▸ **Work required**:
The reply consists of one number only: how many lines in the listing below contain the word "arrow".

Start of Block

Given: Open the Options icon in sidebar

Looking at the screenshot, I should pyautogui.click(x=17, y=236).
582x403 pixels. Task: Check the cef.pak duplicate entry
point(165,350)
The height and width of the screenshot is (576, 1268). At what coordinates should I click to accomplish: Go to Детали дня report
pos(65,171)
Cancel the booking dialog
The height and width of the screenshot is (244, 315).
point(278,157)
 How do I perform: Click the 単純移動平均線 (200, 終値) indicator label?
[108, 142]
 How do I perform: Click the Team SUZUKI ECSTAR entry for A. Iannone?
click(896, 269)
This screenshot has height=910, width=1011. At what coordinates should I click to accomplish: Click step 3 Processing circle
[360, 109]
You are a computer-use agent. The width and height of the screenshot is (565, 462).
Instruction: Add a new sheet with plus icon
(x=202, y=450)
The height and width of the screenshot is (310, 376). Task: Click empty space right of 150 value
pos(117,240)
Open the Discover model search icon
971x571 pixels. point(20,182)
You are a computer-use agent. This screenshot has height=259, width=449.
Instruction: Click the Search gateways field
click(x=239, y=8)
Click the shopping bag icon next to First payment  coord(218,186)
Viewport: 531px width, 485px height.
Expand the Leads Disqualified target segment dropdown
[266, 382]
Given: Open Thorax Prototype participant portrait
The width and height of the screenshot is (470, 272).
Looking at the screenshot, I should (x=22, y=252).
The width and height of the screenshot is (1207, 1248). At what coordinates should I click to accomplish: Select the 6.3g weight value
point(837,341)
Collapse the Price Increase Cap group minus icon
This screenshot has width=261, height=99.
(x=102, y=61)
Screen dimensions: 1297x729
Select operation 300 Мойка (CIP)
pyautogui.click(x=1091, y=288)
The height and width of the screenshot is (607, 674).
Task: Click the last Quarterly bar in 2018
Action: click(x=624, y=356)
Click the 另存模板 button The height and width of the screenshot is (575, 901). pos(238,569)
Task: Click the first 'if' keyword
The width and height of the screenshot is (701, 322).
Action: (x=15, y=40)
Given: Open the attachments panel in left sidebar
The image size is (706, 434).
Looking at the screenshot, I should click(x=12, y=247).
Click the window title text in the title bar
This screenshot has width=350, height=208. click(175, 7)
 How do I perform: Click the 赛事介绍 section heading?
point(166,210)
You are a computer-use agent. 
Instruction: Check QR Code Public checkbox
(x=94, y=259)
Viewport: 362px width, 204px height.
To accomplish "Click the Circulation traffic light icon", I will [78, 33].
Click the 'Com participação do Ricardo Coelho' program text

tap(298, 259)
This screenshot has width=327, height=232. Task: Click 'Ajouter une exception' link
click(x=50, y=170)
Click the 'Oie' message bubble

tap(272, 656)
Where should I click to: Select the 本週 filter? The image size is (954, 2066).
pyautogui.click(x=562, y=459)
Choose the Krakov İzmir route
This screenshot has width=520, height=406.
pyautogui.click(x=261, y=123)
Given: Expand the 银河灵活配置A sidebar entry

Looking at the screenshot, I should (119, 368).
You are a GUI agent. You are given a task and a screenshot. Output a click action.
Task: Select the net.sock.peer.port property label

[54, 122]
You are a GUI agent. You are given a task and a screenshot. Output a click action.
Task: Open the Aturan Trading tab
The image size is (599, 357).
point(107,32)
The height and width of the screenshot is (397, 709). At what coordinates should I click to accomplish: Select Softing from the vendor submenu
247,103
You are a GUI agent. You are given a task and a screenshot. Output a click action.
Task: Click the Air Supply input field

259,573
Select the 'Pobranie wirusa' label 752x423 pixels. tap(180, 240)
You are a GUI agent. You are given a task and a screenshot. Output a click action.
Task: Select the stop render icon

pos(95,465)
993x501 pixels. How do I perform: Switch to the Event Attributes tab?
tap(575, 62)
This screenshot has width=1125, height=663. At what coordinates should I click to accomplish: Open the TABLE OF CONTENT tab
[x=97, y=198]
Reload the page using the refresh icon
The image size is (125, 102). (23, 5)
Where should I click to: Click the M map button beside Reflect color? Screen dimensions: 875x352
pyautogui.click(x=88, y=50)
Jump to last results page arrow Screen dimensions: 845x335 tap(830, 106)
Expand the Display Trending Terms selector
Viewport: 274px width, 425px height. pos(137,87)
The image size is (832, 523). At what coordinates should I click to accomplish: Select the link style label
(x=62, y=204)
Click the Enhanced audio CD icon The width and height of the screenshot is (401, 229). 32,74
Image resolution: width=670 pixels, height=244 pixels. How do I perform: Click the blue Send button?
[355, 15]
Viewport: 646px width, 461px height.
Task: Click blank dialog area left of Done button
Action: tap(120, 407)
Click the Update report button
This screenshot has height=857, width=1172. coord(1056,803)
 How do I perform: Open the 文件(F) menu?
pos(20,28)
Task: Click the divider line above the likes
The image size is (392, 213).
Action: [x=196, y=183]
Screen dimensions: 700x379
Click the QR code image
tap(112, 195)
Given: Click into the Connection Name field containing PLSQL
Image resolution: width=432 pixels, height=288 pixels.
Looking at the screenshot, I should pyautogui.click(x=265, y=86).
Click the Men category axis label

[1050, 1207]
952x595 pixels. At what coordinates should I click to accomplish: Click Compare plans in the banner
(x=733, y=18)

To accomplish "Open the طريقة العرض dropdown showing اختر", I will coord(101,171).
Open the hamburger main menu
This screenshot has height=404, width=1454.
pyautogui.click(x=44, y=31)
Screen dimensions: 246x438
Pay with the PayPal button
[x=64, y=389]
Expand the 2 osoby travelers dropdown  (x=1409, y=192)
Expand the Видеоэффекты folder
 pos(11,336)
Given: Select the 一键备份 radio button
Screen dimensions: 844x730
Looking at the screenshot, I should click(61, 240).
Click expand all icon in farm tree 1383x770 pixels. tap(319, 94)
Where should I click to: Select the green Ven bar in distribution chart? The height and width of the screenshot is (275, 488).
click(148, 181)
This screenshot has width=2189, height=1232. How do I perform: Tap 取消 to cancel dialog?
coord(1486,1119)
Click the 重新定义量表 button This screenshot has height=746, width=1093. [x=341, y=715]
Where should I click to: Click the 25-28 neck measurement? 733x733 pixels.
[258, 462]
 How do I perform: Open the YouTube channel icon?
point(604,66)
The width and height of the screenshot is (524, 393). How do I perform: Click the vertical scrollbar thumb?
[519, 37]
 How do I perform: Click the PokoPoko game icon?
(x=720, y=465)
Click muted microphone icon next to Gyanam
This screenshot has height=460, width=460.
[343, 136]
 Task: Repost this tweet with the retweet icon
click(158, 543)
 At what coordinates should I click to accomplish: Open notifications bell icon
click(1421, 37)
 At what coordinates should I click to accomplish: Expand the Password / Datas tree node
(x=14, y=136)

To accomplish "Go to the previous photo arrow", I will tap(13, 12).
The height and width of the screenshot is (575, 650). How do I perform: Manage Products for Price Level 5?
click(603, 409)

End of Block

▸ **Exercise solution**:
2